◆ Your objective:
Tally the lines in the entries where the string "plugin" appears, and write only the total.

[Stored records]
↓
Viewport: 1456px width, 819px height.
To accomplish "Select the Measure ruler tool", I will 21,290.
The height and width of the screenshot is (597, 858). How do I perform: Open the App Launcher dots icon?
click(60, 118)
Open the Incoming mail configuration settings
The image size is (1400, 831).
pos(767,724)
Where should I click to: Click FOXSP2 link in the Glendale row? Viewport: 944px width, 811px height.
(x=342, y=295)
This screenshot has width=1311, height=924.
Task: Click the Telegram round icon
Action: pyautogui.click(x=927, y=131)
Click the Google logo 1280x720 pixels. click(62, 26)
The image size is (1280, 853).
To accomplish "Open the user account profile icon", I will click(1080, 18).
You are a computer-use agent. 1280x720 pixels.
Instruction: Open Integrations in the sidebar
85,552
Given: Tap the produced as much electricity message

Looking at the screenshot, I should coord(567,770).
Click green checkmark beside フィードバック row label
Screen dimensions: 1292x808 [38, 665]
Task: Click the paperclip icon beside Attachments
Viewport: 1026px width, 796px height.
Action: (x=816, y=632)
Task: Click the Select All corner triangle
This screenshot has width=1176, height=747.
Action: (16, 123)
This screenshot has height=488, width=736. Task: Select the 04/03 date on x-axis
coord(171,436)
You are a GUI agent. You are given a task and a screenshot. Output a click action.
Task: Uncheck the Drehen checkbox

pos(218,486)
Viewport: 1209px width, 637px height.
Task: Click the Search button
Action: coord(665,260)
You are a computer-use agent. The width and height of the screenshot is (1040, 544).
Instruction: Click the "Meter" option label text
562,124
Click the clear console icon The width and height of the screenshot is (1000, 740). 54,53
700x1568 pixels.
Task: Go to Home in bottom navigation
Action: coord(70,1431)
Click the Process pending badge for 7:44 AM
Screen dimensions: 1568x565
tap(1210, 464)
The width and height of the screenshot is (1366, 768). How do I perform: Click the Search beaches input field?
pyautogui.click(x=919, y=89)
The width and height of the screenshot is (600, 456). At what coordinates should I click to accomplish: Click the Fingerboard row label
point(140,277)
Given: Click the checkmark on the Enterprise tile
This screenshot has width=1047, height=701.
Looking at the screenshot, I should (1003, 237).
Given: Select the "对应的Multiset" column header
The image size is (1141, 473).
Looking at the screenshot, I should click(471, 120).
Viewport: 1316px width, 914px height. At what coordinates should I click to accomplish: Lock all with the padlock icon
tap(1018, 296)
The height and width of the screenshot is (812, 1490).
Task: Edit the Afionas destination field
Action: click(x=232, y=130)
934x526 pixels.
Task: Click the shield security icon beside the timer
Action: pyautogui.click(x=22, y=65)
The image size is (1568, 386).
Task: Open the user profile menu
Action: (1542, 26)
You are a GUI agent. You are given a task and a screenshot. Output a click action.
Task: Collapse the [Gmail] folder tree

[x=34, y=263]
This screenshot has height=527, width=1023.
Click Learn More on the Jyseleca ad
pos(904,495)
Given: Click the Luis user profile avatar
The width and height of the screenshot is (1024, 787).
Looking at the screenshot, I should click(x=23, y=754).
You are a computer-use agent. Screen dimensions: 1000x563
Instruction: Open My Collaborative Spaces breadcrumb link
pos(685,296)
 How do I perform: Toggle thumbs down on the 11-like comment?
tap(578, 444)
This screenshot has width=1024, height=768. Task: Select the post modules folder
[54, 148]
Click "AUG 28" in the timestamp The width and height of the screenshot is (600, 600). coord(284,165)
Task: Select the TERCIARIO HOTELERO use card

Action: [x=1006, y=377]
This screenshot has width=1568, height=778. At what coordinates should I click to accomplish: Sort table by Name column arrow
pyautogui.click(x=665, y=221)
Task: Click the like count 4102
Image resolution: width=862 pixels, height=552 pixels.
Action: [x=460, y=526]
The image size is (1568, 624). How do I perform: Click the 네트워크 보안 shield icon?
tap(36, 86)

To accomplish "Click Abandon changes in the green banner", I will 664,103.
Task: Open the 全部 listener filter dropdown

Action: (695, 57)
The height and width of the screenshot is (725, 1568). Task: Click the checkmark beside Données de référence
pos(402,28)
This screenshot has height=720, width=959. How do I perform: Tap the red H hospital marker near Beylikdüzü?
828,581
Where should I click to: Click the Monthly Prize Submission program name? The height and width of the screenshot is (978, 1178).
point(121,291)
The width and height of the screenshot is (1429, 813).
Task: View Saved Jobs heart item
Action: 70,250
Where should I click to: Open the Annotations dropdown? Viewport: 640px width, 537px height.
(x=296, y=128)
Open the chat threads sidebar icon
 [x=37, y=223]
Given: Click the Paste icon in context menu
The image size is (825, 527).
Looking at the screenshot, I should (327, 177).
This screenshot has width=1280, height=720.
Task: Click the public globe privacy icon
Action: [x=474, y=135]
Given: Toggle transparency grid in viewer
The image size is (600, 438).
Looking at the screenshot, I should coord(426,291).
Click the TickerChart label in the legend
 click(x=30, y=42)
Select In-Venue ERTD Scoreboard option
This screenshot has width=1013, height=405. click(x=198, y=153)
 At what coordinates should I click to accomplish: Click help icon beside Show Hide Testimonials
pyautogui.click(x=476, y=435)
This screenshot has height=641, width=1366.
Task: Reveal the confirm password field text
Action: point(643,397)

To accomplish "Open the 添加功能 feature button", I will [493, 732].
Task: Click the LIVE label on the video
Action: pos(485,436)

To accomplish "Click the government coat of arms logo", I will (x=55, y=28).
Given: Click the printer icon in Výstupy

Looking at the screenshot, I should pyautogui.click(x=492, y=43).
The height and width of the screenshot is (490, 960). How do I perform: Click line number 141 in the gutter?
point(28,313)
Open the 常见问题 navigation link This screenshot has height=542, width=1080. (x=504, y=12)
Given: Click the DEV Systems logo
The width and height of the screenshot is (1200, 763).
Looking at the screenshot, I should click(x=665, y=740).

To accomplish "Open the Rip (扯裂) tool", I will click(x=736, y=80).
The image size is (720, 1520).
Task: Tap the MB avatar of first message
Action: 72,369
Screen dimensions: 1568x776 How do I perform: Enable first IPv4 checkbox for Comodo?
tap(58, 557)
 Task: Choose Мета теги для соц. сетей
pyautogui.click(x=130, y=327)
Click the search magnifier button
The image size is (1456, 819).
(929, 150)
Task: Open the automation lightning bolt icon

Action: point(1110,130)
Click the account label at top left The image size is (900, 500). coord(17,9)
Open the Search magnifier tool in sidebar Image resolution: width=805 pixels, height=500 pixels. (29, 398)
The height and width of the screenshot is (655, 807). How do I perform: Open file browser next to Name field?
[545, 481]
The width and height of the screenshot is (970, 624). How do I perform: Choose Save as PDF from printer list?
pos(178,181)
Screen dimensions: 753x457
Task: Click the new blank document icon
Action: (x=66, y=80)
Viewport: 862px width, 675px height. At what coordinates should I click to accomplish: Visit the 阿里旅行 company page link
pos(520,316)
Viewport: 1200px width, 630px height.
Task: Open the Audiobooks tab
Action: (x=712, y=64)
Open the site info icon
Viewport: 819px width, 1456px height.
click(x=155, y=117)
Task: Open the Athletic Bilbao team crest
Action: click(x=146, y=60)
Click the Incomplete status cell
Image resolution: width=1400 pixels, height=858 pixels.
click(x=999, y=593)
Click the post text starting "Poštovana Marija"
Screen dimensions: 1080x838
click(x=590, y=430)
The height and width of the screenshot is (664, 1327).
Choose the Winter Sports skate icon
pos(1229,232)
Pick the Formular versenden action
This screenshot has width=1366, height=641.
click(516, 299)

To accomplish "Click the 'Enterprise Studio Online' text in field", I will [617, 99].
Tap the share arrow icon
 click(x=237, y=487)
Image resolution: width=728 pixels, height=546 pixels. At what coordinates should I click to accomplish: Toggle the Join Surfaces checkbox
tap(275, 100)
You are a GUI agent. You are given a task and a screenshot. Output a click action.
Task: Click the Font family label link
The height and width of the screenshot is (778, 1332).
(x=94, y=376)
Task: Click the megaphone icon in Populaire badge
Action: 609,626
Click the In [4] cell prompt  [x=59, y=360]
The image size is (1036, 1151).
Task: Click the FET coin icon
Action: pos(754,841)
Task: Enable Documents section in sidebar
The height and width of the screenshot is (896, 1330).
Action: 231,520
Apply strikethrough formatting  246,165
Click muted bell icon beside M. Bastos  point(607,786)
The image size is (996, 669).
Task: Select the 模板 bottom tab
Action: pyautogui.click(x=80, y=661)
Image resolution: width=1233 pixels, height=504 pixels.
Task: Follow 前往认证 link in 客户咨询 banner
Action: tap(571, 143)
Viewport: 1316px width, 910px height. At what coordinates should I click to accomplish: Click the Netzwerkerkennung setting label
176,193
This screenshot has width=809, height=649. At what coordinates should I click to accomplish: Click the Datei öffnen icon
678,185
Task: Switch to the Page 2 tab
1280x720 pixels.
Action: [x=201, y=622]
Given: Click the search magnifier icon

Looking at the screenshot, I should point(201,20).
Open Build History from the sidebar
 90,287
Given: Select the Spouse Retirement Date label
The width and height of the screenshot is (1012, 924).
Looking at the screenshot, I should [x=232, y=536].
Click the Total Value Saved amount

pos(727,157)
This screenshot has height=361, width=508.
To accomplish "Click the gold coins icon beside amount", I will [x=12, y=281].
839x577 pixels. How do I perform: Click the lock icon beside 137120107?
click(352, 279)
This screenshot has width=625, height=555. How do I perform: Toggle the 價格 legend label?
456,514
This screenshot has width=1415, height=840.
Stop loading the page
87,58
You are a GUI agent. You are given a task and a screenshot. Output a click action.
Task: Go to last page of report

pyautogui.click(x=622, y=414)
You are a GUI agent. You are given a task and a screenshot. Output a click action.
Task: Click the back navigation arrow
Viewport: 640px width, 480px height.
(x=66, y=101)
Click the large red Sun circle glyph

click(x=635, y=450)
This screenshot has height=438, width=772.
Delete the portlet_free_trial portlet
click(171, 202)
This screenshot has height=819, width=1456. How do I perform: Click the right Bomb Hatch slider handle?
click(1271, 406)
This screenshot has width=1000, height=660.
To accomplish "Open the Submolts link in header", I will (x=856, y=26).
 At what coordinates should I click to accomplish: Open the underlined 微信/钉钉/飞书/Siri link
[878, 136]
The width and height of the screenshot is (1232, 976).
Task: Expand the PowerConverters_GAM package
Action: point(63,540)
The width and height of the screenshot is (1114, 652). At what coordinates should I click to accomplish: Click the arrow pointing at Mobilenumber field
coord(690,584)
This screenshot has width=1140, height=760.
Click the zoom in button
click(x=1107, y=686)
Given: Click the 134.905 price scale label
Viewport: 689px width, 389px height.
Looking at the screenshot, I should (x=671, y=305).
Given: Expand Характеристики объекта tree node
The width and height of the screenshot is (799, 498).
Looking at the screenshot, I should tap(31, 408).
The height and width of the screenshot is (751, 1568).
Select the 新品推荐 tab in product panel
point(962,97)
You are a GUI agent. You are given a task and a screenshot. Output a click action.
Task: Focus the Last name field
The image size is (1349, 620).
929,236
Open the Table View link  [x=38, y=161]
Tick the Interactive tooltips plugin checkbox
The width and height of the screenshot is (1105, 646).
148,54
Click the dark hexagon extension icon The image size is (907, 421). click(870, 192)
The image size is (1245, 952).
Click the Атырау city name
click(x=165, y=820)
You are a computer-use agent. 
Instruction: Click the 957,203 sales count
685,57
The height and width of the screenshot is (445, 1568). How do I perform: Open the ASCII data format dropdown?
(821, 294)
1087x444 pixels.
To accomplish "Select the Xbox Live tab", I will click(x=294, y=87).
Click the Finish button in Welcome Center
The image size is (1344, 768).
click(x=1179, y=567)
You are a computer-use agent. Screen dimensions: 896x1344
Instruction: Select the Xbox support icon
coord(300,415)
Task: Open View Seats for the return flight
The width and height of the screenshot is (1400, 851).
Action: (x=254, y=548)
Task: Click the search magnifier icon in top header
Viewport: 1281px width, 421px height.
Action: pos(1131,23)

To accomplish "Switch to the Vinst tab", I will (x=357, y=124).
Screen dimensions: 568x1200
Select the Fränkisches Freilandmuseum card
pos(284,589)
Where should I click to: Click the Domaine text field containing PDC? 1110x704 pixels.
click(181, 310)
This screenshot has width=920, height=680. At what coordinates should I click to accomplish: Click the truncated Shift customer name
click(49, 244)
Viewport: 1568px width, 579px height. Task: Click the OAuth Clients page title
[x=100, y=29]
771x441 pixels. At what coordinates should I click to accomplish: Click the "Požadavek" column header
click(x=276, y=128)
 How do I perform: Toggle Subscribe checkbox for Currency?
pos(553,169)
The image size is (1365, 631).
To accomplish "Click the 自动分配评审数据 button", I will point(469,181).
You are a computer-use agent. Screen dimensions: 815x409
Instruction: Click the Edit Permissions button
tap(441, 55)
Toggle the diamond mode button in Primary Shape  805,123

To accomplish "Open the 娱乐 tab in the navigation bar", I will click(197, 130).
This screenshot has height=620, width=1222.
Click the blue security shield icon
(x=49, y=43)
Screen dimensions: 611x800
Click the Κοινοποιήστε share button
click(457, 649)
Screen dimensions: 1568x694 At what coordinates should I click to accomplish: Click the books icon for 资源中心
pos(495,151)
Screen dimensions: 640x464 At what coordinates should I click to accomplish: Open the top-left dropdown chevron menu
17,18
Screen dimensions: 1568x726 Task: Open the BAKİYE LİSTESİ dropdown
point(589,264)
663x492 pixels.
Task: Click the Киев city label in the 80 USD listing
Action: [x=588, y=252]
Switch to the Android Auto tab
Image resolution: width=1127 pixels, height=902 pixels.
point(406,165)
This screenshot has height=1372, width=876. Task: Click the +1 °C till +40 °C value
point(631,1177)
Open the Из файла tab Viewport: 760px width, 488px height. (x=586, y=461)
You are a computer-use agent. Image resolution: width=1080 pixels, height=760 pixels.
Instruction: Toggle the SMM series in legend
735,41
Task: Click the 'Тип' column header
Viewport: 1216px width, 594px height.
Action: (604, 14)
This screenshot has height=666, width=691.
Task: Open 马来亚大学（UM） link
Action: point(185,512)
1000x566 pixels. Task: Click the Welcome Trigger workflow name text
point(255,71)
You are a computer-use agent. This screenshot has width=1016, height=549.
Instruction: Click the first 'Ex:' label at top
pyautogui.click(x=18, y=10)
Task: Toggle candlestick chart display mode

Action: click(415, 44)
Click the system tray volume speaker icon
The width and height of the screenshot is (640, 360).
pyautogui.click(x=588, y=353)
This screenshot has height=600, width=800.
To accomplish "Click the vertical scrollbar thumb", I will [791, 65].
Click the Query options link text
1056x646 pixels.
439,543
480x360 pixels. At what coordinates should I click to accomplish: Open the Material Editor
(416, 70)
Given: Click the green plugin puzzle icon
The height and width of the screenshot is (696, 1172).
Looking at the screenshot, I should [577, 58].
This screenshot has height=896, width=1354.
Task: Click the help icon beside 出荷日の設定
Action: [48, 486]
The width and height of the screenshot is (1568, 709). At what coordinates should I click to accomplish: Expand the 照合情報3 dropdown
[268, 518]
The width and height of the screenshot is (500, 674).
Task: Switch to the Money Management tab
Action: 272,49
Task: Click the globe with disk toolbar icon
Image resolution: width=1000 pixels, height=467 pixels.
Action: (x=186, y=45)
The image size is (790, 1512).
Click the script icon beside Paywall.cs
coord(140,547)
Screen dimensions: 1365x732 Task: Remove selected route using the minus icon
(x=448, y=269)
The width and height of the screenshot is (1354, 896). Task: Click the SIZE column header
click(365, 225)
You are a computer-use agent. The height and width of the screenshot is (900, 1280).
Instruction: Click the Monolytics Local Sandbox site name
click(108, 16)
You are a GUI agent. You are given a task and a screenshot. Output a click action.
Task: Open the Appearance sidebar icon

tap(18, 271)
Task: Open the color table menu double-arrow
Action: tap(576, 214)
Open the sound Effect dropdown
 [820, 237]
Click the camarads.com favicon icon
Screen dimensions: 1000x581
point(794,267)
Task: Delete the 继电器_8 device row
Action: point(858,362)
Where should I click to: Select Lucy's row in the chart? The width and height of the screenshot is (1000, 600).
↑
◆ Solution to this exercise:
2